What the exercise asks: Somewhere below are a line with "This screenshot has width=1310, height=1354." and a later line with "Task: Click Travel2Be star rating". Output exactly those lines and all lines between them.

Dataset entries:
----

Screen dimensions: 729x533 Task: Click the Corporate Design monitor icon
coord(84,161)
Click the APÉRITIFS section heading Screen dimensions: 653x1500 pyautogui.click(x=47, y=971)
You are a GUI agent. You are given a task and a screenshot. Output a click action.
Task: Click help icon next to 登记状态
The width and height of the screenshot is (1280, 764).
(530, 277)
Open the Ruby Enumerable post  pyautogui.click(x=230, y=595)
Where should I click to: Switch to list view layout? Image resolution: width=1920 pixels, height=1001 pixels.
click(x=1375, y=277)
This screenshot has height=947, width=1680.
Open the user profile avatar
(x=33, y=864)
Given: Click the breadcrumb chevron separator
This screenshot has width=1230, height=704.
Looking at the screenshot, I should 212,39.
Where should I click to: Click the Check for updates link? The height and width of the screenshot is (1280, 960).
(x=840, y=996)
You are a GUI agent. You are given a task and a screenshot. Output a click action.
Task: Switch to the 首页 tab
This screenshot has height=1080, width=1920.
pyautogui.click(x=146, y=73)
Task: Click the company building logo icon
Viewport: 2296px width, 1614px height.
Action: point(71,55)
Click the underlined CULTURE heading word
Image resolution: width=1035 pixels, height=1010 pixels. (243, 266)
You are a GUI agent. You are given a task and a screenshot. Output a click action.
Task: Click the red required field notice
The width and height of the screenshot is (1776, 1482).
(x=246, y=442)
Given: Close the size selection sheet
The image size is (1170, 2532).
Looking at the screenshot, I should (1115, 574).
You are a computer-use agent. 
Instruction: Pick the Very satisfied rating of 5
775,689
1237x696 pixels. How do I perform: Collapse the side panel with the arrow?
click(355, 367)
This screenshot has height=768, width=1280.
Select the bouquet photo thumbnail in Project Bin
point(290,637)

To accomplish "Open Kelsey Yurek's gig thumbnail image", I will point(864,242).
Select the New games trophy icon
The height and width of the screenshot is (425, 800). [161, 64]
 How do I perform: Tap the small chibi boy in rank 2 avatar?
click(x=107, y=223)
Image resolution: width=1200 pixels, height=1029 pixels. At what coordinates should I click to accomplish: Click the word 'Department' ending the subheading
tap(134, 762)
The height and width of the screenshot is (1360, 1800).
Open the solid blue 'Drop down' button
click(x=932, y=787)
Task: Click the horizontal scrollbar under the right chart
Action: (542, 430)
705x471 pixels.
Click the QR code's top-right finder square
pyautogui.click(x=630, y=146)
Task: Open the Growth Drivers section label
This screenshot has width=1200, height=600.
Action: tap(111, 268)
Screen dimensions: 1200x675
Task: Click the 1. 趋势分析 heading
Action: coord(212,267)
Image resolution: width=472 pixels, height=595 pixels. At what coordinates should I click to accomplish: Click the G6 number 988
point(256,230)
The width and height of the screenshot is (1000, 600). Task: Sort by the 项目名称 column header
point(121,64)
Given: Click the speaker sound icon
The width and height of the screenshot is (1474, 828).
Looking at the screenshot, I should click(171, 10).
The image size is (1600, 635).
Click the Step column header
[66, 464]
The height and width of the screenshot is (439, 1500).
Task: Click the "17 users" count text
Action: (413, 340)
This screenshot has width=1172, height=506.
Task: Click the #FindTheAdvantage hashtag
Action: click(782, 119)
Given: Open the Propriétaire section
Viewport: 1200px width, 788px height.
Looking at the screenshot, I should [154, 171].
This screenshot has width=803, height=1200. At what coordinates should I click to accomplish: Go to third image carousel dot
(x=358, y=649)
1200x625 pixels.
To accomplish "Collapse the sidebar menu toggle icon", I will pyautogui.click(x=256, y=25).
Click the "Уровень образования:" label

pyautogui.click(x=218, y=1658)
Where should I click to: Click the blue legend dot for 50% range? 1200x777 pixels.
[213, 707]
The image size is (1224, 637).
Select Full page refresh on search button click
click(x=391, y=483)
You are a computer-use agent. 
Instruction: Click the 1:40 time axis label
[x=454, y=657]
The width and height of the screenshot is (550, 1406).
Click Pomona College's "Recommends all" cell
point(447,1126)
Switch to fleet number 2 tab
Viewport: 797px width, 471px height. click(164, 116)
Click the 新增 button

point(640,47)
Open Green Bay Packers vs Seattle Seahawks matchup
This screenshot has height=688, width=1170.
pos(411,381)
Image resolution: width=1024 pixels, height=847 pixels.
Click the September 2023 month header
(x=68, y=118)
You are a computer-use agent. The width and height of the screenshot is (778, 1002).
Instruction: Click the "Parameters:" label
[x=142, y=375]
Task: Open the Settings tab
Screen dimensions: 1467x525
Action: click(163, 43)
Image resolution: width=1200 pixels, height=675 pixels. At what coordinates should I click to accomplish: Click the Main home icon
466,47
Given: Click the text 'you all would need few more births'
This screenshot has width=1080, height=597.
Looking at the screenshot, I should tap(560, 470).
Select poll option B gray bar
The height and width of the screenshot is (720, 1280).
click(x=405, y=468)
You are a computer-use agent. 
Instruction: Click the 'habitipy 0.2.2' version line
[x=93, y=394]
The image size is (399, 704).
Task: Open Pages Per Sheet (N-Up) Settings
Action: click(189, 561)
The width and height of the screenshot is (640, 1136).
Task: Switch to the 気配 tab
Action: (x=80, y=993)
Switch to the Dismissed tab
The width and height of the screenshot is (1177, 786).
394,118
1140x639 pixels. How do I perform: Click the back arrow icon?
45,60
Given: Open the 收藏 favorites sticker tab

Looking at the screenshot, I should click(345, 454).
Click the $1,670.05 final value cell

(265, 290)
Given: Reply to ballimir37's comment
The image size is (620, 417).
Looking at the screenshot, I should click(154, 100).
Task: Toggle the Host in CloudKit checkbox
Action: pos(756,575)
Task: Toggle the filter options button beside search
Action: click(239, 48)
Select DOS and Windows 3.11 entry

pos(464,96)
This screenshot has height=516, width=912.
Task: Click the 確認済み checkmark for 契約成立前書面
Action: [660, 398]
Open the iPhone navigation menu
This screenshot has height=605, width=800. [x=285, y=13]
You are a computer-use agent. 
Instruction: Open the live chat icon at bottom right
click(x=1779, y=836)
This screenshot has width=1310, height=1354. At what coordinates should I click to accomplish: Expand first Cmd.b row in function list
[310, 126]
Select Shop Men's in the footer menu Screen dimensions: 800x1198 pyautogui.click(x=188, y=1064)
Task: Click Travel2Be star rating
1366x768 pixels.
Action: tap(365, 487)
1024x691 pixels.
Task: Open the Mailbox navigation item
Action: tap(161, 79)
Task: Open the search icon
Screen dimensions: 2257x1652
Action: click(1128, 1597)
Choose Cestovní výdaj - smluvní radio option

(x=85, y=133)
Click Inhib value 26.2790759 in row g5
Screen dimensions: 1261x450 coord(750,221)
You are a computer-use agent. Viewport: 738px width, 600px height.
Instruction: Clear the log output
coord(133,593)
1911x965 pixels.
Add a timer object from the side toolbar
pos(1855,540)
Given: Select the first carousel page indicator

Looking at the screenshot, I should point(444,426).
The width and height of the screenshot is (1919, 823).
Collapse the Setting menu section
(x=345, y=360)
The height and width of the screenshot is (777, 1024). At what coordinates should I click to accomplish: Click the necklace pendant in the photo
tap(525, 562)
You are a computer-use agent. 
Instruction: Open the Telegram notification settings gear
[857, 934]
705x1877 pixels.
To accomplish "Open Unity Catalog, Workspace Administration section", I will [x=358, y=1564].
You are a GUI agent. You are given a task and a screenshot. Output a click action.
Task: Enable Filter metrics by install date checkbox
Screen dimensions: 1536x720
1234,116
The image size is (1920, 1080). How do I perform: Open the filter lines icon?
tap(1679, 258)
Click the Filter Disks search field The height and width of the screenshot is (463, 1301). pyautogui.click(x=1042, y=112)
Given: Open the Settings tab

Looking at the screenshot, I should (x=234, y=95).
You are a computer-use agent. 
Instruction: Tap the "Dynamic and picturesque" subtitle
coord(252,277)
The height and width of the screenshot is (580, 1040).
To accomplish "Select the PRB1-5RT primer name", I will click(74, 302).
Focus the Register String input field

----

Answer section:
This screenshot has width=1310, height=1354. At what coordinates should I click to accomplish: Expand first Cmd.b row in function list
[310, 126]
Select Shop Men's in the footer menu Screen dimensions: 800x1198 pyautogui.click(x=188, y=1064)
Task: Click Travel2Be star rating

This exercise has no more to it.